Zeit verging, Wochen, Monate. Wir feierten unseren ersten Jahrestag, unseren zweiten. Und langsam schlich sich etwas in unsere anfangs so schöne Beziehung ein, das ihr nicht gut tat. Sie bekam Risse. Ich fand Ben nicht mehr ganz so witzig und charmant. Und vielleicht deshalb fand ich ihn langsam auch nicht mehr ganz so attraktiv, wenn er mit seinem Norwegerpulli, den er sich gerne über die angezogenen Knie stülpte („Der leiert doch aus, Schatz!“), auf der Couch im Wohnzimmer unserer gemeinsamen Wohnung saß und erst die Tagesschau und danach den Tatort konsumierte. Die Liebe, die uns verbunden hatte, entwich aus den Fenstern und zurück blieb etwas, das mehr der Freundschaft zweier Faultiere glich. Ich gebe gerne zu, dass auch Ben mich nicht mehr ganz so Granate fand wie am Anfang. Das hatte er mir zumindest in einem unserer seltenen, etwas lauteren Disputen so mitgeteilt. Eine Beziehung mit Rissen, die Freundschaft zweier Faultiere und eine Granate, die nicht zündet: Das war dann leider zu viel und wir trennten uns.
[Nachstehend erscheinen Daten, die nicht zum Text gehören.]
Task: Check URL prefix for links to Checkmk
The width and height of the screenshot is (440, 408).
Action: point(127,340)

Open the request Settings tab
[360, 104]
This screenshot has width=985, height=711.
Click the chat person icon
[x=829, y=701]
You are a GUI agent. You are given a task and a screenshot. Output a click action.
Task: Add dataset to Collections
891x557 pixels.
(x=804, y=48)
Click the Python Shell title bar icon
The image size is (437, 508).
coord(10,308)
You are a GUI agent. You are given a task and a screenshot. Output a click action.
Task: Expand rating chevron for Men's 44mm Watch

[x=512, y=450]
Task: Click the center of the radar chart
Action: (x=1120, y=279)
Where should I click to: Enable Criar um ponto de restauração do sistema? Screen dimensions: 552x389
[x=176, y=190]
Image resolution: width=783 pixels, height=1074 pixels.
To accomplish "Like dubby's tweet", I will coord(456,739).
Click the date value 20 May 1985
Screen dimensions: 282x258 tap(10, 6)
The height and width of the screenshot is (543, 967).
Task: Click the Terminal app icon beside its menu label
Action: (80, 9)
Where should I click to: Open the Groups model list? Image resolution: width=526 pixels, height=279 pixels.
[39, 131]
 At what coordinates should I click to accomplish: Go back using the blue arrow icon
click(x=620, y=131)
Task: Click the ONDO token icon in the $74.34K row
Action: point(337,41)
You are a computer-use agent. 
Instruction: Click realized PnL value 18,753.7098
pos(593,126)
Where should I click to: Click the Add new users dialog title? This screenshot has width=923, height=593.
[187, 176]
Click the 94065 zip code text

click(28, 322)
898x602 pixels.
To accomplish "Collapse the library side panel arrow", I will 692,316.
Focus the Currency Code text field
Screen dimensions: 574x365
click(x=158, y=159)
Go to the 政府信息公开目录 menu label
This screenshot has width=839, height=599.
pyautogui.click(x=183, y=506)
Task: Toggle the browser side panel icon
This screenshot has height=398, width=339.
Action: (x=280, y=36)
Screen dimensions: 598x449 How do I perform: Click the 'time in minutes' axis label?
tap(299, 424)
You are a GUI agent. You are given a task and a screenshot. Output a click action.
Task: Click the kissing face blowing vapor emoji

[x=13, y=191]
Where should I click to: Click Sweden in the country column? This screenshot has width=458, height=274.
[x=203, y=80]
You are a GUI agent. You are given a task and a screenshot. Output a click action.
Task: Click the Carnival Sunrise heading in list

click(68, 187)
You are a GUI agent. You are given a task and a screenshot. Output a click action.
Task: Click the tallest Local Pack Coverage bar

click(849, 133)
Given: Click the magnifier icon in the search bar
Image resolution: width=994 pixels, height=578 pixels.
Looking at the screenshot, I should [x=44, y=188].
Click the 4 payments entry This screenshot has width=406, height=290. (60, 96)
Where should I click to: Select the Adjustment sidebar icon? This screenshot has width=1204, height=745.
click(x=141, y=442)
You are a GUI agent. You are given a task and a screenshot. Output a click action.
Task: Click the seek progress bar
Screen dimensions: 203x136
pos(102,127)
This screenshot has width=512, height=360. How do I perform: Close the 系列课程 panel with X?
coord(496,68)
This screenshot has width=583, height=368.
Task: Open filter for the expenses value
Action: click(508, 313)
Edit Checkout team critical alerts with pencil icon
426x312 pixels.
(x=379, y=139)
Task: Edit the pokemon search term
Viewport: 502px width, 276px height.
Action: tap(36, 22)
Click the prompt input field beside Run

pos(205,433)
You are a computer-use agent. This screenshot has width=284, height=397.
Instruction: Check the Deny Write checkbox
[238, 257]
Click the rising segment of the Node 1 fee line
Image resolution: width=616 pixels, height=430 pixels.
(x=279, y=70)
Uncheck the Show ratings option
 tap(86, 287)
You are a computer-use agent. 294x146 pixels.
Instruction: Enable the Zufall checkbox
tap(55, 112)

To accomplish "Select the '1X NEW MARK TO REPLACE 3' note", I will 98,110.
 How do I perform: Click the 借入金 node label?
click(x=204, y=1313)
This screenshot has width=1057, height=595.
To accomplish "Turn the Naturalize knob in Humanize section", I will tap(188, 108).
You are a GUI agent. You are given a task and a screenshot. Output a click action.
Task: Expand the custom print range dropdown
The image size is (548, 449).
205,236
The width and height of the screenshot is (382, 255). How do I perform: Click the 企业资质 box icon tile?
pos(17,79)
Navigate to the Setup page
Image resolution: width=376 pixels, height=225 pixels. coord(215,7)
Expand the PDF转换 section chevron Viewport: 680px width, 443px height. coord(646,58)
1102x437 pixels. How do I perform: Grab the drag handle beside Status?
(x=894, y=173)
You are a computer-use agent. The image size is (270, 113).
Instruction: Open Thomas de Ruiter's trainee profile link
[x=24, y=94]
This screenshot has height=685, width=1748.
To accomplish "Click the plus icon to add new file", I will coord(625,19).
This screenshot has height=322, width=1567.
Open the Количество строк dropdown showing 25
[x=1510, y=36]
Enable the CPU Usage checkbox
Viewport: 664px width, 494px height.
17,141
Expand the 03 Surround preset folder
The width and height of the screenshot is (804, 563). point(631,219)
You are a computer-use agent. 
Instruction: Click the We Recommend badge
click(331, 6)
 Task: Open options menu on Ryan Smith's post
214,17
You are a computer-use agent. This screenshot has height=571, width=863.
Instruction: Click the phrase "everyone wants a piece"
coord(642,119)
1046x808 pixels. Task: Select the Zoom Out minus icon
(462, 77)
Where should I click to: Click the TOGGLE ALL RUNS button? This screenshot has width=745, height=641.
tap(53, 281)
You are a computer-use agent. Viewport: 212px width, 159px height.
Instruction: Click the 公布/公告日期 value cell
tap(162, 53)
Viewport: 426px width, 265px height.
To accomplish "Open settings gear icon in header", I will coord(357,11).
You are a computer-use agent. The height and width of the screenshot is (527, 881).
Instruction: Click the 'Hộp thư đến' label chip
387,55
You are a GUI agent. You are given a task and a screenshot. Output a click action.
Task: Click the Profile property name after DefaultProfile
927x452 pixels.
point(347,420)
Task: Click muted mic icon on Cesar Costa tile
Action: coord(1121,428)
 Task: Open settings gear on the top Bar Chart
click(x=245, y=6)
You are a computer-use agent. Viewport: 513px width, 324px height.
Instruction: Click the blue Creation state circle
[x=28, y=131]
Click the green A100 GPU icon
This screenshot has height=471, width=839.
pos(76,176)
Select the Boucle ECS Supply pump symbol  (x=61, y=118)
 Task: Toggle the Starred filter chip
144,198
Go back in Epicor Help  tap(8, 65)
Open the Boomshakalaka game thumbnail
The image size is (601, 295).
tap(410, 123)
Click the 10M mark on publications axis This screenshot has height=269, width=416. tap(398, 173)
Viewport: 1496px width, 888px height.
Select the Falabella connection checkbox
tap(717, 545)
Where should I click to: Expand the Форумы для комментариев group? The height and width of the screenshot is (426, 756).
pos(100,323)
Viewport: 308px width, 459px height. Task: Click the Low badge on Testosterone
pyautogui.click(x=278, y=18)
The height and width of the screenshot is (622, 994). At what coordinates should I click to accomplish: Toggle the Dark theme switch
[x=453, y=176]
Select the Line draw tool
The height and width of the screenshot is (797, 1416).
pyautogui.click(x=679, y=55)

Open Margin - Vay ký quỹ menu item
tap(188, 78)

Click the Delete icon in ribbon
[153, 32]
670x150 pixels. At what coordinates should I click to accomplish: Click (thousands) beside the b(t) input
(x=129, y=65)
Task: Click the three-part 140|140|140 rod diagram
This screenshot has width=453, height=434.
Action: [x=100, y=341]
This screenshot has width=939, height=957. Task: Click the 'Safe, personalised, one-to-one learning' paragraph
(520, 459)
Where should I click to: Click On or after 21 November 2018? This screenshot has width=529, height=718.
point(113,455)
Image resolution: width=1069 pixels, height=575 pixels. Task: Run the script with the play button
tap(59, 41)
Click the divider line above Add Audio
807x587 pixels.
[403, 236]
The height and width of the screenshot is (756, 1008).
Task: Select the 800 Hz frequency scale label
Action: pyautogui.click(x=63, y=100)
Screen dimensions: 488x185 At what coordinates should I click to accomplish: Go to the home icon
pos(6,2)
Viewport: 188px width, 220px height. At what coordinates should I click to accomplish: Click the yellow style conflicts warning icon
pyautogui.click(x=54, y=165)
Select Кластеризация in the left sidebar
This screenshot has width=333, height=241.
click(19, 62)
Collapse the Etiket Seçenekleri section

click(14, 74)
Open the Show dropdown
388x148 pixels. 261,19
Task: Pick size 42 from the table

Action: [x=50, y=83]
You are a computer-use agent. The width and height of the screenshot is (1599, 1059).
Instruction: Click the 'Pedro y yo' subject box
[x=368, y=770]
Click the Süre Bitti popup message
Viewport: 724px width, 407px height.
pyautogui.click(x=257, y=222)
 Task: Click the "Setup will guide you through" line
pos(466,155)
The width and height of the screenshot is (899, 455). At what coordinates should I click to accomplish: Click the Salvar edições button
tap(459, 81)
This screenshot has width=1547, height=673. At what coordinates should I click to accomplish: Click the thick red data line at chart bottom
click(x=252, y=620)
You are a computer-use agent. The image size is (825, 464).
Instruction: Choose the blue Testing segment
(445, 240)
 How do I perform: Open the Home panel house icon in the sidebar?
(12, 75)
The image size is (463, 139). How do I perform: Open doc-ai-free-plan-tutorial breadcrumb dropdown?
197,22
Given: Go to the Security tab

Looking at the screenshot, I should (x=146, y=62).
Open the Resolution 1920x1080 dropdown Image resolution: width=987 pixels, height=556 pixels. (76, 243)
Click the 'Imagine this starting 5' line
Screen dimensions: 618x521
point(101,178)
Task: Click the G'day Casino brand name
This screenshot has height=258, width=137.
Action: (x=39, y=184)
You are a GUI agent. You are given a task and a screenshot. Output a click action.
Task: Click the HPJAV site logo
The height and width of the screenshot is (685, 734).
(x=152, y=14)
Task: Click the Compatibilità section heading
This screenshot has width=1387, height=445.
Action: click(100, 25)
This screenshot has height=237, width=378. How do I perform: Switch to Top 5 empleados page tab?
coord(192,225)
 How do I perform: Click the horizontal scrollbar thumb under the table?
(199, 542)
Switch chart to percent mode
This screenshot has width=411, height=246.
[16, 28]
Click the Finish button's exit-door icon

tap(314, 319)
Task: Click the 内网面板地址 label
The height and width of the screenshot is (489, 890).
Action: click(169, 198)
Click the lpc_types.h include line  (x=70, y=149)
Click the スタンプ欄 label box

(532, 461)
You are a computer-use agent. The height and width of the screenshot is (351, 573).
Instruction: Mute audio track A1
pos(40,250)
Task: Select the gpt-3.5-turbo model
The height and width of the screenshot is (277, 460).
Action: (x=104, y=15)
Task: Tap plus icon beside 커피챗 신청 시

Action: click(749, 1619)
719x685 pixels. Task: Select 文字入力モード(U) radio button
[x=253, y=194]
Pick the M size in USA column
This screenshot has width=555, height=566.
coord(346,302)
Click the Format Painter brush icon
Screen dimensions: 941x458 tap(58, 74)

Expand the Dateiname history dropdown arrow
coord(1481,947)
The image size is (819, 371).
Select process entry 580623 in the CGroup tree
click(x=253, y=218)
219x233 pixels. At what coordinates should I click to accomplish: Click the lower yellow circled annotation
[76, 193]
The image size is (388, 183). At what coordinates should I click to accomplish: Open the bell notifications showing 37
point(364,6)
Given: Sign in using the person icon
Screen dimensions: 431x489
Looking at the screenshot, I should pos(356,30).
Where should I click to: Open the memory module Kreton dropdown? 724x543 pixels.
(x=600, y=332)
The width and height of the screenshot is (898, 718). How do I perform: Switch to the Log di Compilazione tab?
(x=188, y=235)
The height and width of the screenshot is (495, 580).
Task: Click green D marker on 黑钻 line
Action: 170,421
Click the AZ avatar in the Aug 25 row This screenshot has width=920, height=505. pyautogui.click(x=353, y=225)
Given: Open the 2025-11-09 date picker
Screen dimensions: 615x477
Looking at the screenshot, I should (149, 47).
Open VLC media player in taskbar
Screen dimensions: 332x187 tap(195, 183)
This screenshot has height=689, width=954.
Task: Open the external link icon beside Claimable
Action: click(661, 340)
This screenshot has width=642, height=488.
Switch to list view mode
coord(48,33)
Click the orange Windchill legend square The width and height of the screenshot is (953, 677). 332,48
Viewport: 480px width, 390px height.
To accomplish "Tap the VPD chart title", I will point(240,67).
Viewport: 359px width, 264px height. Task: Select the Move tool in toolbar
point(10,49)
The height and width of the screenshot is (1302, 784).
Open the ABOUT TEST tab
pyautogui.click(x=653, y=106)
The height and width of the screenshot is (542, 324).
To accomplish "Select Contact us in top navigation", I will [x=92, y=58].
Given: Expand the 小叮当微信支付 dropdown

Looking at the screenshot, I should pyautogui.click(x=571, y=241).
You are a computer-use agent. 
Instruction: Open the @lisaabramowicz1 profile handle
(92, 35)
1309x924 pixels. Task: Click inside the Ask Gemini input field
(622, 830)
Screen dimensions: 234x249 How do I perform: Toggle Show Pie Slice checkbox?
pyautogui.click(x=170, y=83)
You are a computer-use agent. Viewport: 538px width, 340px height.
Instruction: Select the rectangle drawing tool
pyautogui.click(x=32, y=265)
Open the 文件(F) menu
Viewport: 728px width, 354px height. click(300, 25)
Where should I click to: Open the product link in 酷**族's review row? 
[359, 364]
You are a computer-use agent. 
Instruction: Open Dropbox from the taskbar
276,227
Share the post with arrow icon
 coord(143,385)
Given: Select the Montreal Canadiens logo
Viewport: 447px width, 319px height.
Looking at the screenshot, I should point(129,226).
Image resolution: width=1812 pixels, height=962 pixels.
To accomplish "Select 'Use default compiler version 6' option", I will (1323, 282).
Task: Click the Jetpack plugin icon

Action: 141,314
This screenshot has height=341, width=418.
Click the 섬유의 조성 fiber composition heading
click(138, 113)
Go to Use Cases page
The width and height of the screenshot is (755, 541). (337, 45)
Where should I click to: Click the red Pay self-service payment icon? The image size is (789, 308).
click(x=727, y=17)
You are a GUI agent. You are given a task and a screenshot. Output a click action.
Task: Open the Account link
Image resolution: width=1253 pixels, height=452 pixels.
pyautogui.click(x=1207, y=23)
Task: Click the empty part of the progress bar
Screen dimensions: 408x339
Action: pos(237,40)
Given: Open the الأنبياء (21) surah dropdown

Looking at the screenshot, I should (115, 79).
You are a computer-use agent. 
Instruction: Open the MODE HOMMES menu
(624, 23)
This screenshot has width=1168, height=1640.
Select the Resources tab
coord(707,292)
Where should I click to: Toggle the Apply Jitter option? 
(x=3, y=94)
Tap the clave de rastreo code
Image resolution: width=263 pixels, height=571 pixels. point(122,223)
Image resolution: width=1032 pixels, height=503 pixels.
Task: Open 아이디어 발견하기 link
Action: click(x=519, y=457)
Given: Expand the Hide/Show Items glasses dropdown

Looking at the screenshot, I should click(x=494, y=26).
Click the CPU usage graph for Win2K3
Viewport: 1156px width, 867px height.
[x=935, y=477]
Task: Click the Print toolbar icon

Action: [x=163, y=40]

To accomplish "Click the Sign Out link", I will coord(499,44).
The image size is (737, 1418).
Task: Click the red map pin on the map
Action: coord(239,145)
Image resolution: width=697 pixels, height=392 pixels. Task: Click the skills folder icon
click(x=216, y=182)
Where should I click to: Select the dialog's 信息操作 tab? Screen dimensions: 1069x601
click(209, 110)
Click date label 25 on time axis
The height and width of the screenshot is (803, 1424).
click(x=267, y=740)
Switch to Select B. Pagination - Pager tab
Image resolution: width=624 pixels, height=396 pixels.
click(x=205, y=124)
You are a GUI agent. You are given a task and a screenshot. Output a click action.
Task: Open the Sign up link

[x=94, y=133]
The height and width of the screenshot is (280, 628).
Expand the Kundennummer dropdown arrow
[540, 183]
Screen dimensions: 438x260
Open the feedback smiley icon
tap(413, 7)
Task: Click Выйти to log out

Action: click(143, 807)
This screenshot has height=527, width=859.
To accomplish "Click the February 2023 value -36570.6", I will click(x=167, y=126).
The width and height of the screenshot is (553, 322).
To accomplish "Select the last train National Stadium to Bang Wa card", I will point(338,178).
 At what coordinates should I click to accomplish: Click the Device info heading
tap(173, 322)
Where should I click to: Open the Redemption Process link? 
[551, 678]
Er zog aus, ich blieb in der Wohnung zurück und heulte, weil ich die plötzliche Stille nicht ertrug, das Fehlen von vertrauter Wärme. Ich heulte lange, aber dann ging es wieder. Man kann als Single überleben, stellte ich fest. Ja, Single sein ist manchmal sogar ganz fetzig. Ich lernte mein neues Leben zu genießen. Manchmal stellte ich mir abends im Bett (mit 1,80 viel zu groß für einen Single) die Frage, ob es ein Fehler war. Das mit Ben. Ein Fehler, weil wir beide ja irgendwie gescheitert waren. Weil ja jede zerbrochene lange Beziehung irgendwie als Post-it auf der Stirn den Hinweis kleben hat: Alle Hoffnungen enttäuscht, wieder nicht geklappt, und jetzt sind Jahre vergangen, Jahre, in denen du jung warst. Und jetzt bist du alt.
Aber so darf man nicht denken, finde ich. Es gab ja so viel Schönes, das vergisst man leider halt nur schnell, wenn das Ende gekommen und schmerzhaft gewesen ist. Ben war der richtige Mann, damals. Ich bereue es nicht, einen Abschnitt meines Lebens an seiner Seite verbracht zu haben. Es war überwiegend eine schöne Zeit. Trotzdem, Amor, hättest du damals am Alpenrand etwas wacher sein können. Etwas präziser beim Zielen. Denn das alles, das mit der Liebe, wäre um einiges leichter gewesen.